Pixel coordinate grounding data:
● ● ●
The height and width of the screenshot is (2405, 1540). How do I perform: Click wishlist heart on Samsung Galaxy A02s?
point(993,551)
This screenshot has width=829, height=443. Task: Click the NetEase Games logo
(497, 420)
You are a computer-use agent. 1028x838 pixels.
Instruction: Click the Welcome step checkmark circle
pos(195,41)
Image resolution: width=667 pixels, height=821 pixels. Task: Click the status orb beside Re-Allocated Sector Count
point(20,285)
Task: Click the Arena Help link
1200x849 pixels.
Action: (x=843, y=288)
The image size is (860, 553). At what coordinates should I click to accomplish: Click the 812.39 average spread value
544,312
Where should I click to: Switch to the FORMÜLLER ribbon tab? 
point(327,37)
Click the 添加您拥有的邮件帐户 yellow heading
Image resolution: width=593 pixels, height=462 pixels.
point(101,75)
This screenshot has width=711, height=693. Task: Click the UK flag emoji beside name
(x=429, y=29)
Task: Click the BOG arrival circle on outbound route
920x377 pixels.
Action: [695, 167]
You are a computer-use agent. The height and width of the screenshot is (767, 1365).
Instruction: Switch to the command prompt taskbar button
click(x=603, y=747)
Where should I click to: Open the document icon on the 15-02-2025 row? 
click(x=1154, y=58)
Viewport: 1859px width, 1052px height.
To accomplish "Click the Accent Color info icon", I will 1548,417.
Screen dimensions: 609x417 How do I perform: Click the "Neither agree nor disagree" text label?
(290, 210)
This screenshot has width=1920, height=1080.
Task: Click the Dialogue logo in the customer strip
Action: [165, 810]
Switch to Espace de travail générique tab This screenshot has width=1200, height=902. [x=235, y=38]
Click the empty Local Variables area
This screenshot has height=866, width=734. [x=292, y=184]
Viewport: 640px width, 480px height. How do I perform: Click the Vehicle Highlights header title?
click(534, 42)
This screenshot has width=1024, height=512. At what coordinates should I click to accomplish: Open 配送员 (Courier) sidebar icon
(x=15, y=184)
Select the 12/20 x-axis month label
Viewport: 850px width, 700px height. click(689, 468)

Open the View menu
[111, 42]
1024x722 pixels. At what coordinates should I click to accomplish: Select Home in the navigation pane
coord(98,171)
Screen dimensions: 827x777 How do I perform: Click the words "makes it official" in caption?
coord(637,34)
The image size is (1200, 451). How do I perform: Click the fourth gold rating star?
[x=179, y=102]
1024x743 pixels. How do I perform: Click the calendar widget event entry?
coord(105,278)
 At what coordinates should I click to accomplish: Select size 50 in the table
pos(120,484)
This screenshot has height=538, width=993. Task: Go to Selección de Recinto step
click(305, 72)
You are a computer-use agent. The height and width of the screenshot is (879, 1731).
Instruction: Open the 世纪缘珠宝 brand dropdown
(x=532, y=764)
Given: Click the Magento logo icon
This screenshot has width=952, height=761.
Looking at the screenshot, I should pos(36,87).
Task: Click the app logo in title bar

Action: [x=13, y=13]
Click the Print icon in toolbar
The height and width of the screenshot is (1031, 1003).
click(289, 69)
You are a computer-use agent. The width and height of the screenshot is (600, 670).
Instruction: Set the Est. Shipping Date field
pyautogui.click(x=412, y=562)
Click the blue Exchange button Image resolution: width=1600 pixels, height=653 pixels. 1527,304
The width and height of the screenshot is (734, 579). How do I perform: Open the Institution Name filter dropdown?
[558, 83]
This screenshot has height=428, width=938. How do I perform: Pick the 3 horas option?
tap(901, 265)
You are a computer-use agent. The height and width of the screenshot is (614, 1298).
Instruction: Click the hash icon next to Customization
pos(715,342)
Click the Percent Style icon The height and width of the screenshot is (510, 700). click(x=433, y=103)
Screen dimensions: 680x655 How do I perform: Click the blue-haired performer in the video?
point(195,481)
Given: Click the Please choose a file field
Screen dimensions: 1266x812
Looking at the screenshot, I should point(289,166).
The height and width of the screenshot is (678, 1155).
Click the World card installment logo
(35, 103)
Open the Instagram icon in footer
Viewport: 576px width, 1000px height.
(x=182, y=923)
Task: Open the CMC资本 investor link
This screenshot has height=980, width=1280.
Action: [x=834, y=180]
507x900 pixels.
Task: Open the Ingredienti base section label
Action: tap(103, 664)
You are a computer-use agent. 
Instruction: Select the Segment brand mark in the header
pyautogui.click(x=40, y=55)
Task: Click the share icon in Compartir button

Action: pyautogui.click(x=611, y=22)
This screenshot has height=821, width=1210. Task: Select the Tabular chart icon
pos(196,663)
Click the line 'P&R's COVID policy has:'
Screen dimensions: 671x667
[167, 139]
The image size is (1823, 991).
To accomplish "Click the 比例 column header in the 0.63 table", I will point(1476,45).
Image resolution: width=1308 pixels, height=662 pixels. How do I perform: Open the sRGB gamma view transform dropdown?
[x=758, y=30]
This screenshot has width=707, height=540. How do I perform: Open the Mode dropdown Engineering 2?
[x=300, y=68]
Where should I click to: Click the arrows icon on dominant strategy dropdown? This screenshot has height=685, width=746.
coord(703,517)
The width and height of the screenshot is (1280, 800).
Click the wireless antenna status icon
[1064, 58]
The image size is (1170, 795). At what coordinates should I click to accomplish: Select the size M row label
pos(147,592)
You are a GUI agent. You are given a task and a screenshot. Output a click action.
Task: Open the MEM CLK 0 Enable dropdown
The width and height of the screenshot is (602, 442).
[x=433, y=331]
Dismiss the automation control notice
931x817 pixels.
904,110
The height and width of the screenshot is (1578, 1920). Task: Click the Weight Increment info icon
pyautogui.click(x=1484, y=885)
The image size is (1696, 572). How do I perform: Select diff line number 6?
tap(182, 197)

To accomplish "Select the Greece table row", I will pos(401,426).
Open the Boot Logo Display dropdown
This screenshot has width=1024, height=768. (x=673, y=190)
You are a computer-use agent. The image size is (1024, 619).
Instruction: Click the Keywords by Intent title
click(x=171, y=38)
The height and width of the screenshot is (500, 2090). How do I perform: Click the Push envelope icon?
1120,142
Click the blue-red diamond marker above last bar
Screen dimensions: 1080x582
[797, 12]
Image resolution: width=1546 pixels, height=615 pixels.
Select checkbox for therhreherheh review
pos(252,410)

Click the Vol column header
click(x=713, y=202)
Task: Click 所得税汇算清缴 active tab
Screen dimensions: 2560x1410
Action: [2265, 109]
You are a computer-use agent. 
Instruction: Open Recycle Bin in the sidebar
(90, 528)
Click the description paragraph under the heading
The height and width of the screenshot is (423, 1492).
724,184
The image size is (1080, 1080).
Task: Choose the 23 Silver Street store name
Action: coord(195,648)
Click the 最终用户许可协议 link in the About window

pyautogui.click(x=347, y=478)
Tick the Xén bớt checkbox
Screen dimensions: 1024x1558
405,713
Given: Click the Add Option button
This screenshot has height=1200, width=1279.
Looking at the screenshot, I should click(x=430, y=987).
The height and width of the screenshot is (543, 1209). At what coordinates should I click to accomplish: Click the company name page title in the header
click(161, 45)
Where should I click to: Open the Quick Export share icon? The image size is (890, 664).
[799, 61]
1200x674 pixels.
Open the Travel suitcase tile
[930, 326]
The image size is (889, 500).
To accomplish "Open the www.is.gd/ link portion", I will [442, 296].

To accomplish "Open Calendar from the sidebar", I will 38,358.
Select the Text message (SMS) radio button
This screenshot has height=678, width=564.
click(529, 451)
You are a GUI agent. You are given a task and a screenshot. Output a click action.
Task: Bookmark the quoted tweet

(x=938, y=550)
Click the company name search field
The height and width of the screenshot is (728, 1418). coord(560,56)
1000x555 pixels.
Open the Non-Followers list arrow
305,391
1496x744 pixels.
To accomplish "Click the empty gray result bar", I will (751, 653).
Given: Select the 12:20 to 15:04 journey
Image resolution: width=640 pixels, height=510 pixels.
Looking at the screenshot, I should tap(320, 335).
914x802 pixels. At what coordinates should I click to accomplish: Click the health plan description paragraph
● ● ●
--- REQUIRED WORK ---
Once you find the line with "Viewport: 1859px width, 1052px height." above, print it and every line after it up to and including the line with "Given: Click the Magento logo icon", exactly as written and nothing else.

--- FINISHED EXERCISE ---
Viewport: 1859px width, 1052px height.
To accomplish "Click the Accent Color info icon", I will 1548,417.
Screen dimensions: 609x417 How do I perform: Click the "Neither agree nor disagree" text label?
(290, 210)
This screenshot has width=1920, height=1080.
Task: Click the Dialogue logo in the customer strip
Action: [165, 810]
Switch to Espace de travail générique tab This screenshot has width=1200, height=902. [x=235, y=38]
Click the empty Local Variables area
This screenshot has height=866, width=734. [x=292, y=184]
Viewport: 640px width, 480px height. How do I perform: Click the Vehicle Highlights header title?
click(534, 42)
This screenshot has width=1024, height=512. At what coordinates should I click to accomplish: Open 配送员 (Courier) sidebar icon
(x=15, y=184)
Select the 12/20 x-axis month label
Viewport: 850px width, 700px height. click(689, 468)

Open the View menu
[111, 42]
1024x722 pixels. At what coordinates should I click to accomplish: Select Home in the navigation pane
coord(98,171)
Screen dimensions: 827x777 How do I perform: Click the words "makes it official" in caption?
coord(637,34)
The image size is (1200, 451). How do I perform: Click the fourth gold rating star?
[x=179, y=102]
1024x743 pixels. How do I perform: Click the calendar widget event entry?
coord(105,278)
 At what coordinates should I click to accomplish: Select size 50 in the table
pos(120,484)
This screenshot has height=538, width=993. Task: Go to Selección de Recinto step
click(305, 72)
You are a computer-use agent. The height and width of the screenshot is (879, 1731).
Instruction: Open the 世纪缘珠宝 brand dropdown
(x=532, y=764)
Given: Click the Magento logo icon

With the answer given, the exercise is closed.